● **Required action**:
In the lines that begin with the one containing "at (28, 647)." and end with the one containing "coordinates (692, 722).", change every "Where is" to "Where can I find". Give back only those lines, with nothing else altered.
[Data for this task]
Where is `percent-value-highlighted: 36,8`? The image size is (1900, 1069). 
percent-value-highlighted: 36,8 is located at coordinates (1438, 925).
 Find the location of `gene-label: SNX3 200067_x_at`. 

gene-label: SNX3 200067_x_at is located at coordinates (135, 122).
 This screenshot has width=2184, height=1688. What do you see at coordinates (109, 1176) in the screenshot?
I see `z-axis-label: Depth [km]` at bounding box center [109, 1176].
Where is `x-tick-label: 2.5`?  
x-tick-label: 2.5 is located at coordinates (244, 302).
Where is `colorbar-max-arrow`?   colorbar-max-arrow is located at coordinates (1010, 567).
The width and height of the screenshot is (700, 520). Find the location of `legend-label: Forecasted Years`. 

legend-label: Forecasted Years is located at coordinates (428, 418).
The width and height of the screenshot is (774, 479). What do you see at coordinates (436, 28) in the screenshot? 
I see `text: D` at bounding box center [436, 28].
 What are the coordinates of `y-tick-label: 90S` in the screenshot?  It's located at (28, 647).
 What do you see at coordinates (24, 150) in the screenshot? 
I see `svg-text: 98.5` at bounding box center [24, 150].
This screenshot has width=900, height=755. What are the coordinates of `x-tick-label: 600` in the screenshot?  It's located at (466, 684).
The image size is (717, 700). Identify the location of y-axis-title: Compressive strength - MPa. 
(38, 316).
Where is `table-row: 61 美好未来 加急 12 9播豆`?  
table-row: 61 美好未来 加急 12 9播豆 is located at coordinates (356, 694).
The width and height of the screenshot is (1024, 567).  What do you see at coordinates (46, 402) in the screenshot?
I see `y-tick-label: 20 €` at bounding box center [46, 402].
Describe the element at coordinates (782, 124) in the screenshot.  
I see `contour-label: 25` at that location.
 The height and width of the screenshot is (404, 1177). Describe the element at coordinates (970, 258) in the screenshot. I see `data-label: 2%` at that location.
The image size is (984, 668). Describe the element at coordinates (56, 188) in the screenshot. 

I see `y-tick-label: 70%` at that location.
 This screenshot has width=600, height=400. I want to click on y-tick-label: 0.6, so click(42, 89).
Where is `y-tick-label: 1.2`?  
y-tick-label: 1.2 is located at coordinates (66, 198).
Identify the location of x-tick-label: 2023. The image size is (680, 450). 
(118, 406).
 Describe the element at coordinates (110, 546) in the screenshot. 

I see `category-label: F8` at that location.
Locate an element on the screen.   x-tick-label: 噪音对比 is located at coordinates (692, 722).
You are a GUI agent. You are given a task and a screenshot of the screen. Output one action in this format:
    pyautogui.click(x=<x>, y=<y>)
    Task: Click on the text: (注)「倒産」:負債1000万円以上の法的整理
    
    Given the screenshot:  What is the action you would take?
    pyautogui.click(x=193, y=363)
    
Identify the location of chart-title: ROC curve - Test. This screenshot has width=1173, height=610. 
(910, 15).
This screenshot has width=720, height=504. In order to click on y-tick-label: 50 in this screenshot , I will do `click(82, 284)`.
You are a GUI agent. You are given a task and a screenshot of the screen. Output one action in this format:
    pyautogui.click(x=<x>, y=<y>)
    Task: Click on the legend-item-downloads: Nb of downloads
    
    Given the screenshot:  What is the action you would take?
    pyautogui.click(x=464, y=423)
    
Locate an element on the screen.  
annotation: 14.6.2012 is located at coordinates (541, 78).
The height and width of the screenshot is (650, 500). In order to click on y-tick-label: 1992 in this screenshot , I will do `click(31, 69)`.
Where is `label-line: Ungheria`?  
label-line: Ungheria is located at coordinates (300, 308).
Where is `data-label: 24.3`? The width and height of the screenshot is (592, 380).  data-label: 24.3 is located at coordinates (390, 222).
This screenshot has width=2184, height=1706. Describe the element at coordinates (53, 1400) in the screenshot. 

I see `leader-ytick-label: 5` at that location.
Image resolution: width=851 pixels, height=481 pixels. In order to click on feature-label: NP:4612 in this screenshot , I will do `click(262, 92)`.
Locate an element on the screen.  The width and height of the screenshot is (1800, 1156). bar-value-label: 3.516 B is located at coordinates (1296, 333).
[/Data for this task]
● **Answer for this exercise**:
 What are the coordinates of `y-tick-label: 90S` in the screenshot?  It's located at (28, 647).
 What do you see at coordinates (24, 150) in the screenshot? 
I see `svg-text: 98.5` at bounding box center [24, 150].
This screenshot has width=900, height=755. What are the coordinates of `x-tick-label: 600` in the screenshot?  It's located at (466, 684).
The image size is (717, 700). Identify the location of y-axis-title: Compressive strength - MPa. 
(38, 316).
Where can I find `table-row: 61 美好未来 加急 12 9播豆`?  
table-row: 61 美好未来 加急 12 9播豆 is located at coordinates (356, 694).
The width and height of the screenshot is (1024, 567).  What do you see at coordinates (46, 402) in the screenshot?
I see `y-tick-label: 20 €` at bounding box center [46, 402].
Describe the element at coordinates (782, 124) in the screenshot.  
I see `contour-label: 25` at that location.
 The height and width of the screenshot is (404, 1177). Describe the element at coordinates (970, 258) in the screenshot. I see `data-label: 2%` at that location.
The image size is (984, 668). Describe the element at coordinates (56, 188) in the screenshot. 

I see `y-tick-label: 70%` at that location.
 This screenshot has width=600, height=400. I want to click on y-tick-label: 0.6, so click(42, 89).
Where can I find `y-tick-label: 1.2`?  
y-tick-label: 1.2 is located at coordinates (66, 198).
Identify the location of x-tick-label: 2023. The image size is (680, 450). 
(118, 406).
 Describe the element at coordinates (110, 546) in the screenshot. 

I see `category-label: F8` at that location.
Locate an element on the screen.   x-tick-label: 噪音对比 is located at coordinates (692, 722).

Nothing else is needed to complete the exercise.